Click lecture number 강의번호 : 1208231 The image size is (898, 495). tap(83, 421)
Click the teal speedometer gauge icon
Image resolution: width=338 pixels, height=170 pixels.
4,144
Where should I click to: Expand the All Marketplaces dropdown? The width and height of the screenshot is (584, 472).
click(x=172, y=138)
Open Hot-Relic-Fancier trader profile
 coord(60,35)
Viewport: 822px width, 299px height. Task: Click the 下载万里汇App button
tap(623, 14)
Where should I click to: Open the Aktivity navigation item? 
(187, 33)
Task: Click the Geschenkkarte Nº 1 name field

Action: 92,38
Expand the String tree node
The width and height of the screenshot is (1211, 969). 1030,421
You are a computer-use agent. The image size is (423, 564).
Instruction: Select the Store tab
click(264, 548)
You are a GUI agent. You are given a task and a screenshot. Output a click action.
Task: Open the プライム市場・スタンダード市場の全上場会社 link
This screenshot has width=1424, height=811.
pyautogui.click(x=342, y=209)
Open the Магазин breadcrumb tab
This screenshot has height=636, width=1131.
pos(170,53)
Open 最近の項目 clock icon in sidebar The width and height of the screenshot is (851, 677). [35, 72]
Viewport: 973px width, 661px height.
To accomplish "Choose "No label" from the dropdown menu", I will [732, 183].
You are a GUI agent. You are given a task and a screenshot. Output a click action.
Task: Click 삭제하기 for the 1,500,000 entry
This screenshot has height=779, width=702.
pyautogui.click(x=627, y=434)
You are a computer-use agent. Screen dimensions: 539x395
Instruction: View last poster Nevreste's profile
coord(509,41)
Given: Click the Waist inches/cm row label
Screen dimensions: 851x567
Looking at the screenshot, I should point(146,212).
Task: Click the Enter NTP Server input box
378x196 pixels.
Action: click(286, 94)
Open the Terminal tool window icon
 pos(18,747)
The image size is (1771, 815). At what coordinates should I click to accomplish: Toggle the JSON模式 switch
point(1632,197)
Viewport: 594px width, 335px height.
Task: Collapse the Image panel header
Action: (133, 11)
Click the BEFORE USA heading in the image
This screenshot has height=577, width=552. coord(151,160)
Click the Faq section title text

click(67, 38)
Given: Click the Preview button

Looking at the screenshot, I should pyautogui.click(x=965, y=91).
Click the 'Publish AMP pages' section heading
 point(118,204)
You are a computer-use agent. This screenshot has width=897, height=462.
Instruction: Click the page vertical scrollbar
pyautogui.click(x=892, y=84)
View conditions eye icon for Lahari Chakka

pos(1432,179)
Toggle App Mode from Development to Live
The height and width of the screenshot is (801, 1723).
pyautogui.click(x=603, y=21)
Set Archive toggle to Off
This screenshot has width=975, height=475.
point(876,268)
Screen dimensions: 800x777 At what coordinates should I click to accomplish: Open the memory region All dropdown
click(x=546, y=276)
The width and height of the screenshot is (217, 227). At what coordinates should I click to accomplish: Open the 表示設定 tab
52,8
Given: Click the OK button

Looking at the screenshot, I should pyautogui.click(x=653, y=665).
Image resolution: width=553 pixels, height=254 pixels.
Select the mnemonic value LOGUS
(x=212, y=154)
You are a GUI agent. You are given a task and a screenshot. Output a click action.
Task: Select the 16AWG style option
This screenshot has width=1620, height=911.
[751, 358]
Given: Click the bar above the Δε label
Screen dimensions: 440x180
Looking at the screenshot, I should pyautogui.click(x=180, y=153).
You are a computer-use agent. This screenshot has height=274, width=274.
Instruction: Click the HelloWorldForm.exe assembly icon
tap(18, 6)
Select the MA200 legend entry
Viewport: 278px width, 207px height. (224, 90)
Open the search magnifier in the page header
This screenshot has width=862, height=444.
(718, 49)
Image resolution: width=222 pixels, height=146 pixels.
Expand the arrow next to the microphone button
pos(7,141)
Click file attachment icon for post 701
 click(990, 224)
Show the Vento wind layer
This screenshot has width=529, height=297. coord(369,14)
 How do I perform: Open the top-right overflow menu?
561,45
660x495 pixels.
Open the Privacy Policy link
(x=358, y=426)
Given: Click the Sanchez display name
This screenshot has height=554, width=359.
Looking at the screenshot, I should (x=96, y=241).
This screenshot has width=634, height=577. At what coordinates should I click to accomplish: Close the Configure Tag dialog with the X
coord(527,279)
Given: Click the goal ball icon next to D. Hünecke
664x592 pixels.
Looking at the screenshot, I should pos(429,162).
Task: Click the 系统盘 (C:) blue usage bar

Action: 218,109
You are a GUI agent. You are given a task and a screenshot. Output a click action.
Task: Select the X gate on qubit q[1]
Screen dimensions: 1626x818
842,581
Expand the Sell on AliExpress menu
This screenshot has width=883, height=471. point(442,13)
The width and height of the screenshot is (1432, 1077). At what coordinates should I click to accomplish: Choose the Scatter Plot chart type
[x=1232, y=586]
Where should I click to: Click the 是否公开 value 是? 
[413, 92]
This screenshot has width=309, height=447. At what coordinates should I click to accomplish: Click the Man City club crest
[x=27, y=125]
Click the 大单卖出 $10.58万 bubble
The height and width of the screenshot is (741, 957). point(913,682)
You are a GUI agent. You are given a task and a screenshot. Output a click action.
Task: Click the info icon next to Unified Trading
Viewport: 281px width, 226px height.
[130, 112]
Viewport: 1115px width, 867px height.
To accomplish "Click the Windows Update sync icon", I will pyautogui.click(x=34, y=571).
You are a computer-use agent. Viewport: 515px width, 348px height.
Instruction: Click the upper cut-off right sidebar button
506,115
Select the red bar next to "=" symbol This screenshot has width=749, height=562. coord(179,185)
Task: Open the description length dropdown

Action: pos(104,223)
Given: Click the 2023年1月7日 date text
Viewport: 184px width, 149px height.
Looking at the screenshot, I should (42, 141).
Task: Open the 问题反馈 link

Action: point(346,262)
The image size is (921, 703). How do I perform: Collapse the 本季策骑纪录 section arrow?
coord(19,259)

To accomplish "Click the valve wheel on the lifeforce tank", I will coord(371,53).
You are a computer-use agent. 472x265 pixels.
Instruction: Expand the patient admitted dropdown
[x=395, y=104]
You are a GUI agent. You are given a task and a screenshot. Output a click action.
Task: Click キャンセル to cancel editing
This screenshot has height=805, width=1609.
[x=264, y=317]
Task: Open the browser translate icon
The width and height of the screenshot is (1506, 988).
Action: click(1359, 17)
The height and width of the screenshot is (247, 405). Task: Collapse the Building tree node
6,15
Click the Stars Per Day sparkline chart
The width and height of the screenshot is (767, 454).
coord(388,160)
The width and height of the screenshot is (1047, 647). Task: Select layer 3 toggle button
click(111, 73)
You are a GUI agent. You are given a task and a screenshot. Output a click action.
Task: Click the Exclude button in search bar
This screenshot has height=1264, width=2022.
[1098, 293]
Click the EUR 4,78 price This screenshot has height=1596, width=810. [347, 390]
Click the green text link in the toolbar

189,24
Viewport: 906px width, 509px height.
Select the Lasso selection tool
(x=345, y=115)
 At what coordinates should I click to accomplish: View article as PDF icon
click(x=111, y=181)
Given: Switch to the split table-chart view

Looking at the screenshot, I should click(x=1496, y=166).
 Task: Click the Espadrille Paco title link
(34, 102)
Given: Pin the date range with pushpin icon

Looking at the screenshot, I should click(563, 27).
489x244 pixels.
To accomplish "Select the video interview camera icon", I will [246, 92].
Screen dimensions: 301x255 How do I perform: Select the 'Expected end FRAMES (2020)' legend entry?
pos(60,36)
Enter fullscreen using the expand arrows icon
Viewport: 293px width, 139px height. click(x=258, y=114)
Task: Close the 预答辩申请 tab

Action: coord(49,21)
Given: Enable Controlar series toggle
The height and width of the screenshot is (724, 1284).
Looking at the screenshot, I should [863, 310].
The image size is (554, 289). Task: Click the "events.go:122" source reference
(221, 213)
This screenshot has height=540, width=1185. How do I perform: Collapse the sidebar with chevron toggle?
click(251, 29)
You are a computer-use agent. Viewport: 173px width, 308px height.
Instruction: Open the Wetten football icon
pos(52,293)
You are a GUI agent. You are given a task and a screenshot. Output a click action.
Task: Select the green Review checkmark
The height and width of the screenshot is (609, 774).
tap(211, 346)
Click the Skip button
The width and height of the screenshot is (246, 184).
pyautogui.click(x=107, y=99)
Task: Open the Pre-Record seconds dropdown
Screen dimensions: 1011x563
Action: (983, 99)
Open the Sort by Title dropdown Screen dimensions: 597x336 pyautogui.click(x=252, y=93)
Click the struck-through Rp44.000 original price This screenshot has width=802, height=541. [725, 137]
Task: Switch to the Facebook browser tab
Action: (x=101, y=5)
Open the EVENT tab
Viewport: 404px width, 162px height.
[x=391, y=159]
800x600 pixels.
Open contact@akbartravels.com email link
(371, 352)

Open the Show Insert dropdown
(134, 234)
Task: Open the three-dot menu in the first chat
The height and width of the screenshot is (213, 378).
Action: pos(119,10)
──────
* [Your goal]: Copy the lines starting with the first line of the records and going on through the line with "pos(170,53)".

* [Solution to this task]:
Click lecture number 강의번호 : 1208231 The image size is (898, 495). tap(83, 421)
Click the teal speedometer gauge icon
Image resolution: width=338 pixels, height=170 pixels.
4,144
Where should I click to: Expand the All Marketplaces dropdown? The width and height of the screenshot is (584, 472).
click(x=172, y=138)
Open Hot-Relic-Fancier trader profile
 coord(60,35)
Viewport: 822px width, 299px height. Task: Click the 下载万里汇App button
tap(623, 14)
Where should I click to: Open the Aktivity navigation item? 
(187, 33)
Task: Click the Geschenkkarte Nº 1 name field

Action: 92,38
Expand the String tree node
The width and height of the screenshot is (1211, 969). 1030,421
You are a computer-use agent. The image size is (423, 564).
Instruction: Select the Store tab
click(264, 548)
You are a GUI agent. You are given a task and a screenshot. Output a click action.
Task: Open the プライム市場・スタンダード市場の全上場会社 link
This screenshot has width=1424, height=811.
pyautogui.click(x=342, y=209)
Open the Магазин breadcrumb tab
This screenshot has height=636, width=1131.
pos(170,53)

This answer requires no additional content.